Extracted records
■ ■ ■ ■ ■ ■ ■

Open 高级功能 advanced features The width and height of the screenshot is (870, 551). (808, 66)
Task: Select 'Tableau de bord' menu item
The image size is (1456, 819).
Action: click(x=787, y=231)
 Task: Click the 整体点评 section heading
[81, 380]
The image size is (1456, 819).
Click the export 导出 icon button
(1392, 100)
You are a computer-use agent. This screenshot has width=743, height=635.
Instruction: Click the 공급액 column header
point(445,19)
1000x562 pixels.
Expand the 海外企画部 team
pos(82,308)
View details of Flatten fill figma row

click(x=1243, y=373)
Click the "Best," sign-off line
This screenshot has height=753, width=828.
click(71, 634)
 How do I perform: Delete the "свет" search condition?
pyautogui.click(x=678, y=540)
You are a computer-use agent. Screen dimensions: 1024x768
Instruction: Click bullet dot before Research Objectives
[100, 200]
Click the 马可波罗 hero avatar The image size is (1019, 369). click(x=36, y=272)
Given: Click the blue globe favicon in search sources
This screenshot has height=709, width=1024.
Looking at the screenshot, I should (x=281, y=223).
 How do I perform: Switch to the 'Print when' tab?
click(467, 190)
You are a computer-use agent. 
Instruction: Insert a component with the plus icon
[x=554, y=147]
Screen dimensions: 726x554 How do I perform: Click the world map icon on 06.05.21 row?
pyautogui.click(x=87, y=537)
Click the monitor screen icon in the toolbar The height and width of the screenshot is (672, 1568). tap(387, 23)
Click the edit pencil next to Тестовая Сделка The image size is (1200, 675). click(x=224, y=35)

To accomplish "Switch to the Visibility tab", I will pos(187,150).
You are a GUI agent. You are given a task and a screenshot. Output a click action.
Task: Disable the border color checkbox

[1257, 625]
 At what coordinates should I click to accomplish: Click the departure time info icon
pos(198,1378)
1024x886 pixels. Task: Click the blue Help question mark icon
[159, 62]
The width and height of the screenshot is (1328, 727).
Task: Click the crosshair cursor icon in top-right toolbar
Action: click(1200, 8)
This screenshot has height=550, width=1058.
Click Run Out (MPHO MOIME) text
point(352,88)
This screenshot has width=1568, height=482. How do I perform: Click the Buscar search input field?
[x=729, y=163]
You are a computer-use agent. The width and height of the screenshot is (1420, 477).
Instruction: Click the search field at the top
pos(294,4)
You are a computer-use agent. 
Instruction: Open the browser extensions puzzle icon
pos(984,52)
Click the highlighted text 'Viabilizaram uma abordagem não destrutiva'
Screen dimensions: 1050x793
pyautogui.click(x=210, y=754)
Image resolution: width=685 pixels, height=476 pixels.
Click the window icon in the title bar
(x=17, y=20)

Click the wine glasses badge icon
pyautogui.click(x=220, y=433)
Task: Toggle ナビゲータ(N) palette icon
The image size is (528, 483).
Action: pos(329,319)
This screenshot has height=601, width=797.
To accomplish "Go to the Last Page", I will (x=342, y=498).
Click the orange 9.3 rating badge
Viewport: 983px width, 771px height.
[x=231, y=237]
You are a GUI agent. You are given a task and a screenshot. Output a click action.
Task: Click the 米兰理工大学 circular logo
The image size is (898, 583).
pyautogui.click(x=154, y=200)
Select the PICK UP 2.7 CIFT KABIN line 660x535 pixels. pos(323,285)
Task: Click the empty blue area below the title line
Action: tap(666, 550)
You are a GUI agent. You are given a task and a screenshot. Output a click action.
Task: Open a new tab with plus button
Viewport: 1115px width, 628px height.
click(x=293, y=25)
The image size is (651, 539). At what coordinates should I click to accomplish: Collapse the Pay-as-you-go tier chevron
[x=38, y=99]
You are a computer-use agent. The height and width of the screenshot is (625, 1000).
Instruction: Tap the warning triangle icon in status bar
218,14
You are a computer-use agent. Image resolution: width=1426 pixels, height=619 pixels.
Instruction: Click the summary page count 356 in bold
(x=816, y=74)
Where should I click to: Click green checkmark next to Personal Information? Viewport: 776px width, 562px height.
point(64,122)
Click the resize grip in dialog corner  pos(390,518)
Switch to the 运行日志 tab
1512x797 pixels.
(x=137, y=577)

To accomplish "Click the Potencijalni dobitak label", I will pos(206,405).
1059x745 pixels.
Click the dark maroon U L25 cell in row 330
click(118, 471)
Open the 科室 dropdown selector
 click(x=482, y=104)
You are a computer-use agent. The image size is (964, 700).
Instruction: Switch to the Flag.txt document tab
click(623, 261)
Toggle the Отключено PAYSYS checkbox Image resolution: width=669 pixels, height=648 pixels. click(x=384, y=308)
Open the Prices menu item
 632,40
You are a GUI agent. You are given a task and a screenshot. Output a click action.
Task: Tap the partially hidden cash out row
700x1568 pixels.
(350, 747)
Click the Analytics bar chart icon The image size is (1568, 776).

■ ■ ■ ■ ■ ■ ■

WHAT IS EXPECTED:
Write out every line of the data again, exactly as it reads.

REPLY:
Open 高级功能 advanced features The width and height of the screenshot is (870, 551). (808, 66)
Task: Select 'Tableau de bord' menu item
The image size is (1456, 819).
Action: click(x=787, y=231)
 Task: Click the 整体点评 section heading
[81, 380]
The image size is (1456, 819).
Click the export 导出 icon button
(1392, 100)
You are a computer-use agent. This screenshot has width=743, height=635.
Instruction: Click the 공급액 column header
point(445,19)
1000x562 pixels.
Expand the 海外企画部 team
pos(82,308)
View details of Flatten fill figma row

click(x=1243, y=373)
Click the "Best," sign-off line
This screenshot has height=753, width=828.
click(71, 634)
 How do I perform: Delete the "свет" search condition?
pyautogui.click(x=678, y=540)
You are a computer-use agent. Screen dimensions: 1024x768
Instruction: Click bullet dot before Research Objectives
[100, 200]
Click the 马可波罗 hero avatar The image size is (1019, 369). click(x=36, y=272)
Given: Click the blue globe favicon in search sources
This screenshot has height=709, width=1024.
Looking at the screenshot, I should (x=281, y=223).
 How do I perform: Switch to the 'Print when' tab?
click(467, 190)
You are a computer-use agent. 
Instruction: Insert a component with the plus icon
[x=554, y=147]
Screen dimensions: 726x554 How do I perform: Click the world map icon on 06.05.21 row?
pyautogui.click(x=87, y=537)
Click the monitor screen icon in the toolbar The height and width of the screenshot is (672, 1568). tap(387, 23)
Click the edit pencil next to Тестовая Сделка The image size is (1200, 675). click(x=224, y=35)

To accomplish "Switch to the Visibility tab", I will pos(187,150).
You are a GUI agent. You are given a task and a screenshot. Output a click action.
Task: Disable the border color checkbox

[1257, 625]
 At what coordinates should I click to accomplish: Click the departure time info icon
pos(198,1378)
1024x886 pixels. Task: Click the blue Help question mark icon
[159, 62]
The width and height of the screenshot is (1328, 727).
Task: Click the crosshair cursor icon in top-right toolbar
Action: click(1200, 8)
This screenshot has height=550, width=1058.
Click Run Out (MPHO MOIME) text
point(352,88)
This screenshot has width=1568, height=482. How do I perform: Click the Buscar search input field?
[x=729, y=163]
You are a computer-use agent. The width and height of the screenshot is (1420, 477).
Instruction: Click the search field at the top
pos(294,4)
You are a computer-use agent. 
Instruction: Open the browser extensions puzzle icon
pos(984,52)
Click the highlighted text 'Viabilizaram uma abordagem não destrutiva'
Screen dimensions: 1050x793
pyautogui.click(x=210, y=754)
Image resolution: width=685 pixels, height=476 pixels.
Click the window icon in the title bar
(x=17, y=20)

Click the wine glasses badge icon
pyautogui.click(x=220, y=433)
Task: Toggle ナビゲータ(N) palette icon
The image size is (528, 483).
Action: pos(329,319)
This screenshot has height=601, width=797.
To accomplish "Go to the Last Page", I will (x=342, y=498).
Click the orange 9.3 rating badge
Viewport: 983px width, 771px height.
[x=231, y=237]
You are a GUI agent. You are given a task and a screenshot. Output a click action.
Task: Click the 米兰理工大学 circular logo
The image size is (898, 583).
pyautogui.click(x=154, y=200)
Select the PICK UP 2.7 CIFT KABIN line 660x535 pixels. pos(323,285)
Task: Click the empty blue area below the title line
Action: tap(666, 550)
You are a GUI agent. You are given a task and a screenshot. Output a click action.
Task: Open a new tab with plus button
Viewport: 1115px width, 628px height.
click(x=293, y=25)
The image size is (651, 539). At what coordinates should I click to accomplish: Collapse the Pay-as-you-go tier chevron
[x=38, y=99]
You are a computer-use agent. The height and width of the screenshot is (625, 1000).
Instruction: Tap the warning triangle icon in status bar
218,14
You are a computer-use agent. Image resolution: width=1426 pixels, height=619 pixels.
Instruction: Click the summary page count 356 in bold
(x=816, y=74)
Where should I click to: Click green checkmark next to Personal Information? Viewport: 776px width, 562px height.
point(64,122)
Click the resize grip in dialog corner  pos(390,518)
Switch to the 运行日志 tab
1512x797 pixels.
(x=137, y=577)

To accomplish "Click the Potencijalni dobitak label", I will pos(206,405).
1059x745 pixels.
Click the dark maroon U L25 cell in row 330
click(118, 471)
Open the 科室 dropdown selector
 click(x=482, y=104)
You are a computer-use agent. The image size is (964, 700).
Instruction: Switch to the Flag.txt document tab
click(623, 261)
Toggle the Отключено PAYSYS checkbox Image resolution: width=669 pixels, height=648 pixels. click(x=384, y=308)
Open the Prices menu item
 632,40
You are a GUI agent. You are given a task and a screenshot. Output a click action.
Task: Tap the partially hidden cash out row
700x1568 pixels.
(350, 747)
Click the Analytics bar chart icon The image size is (1568, 776).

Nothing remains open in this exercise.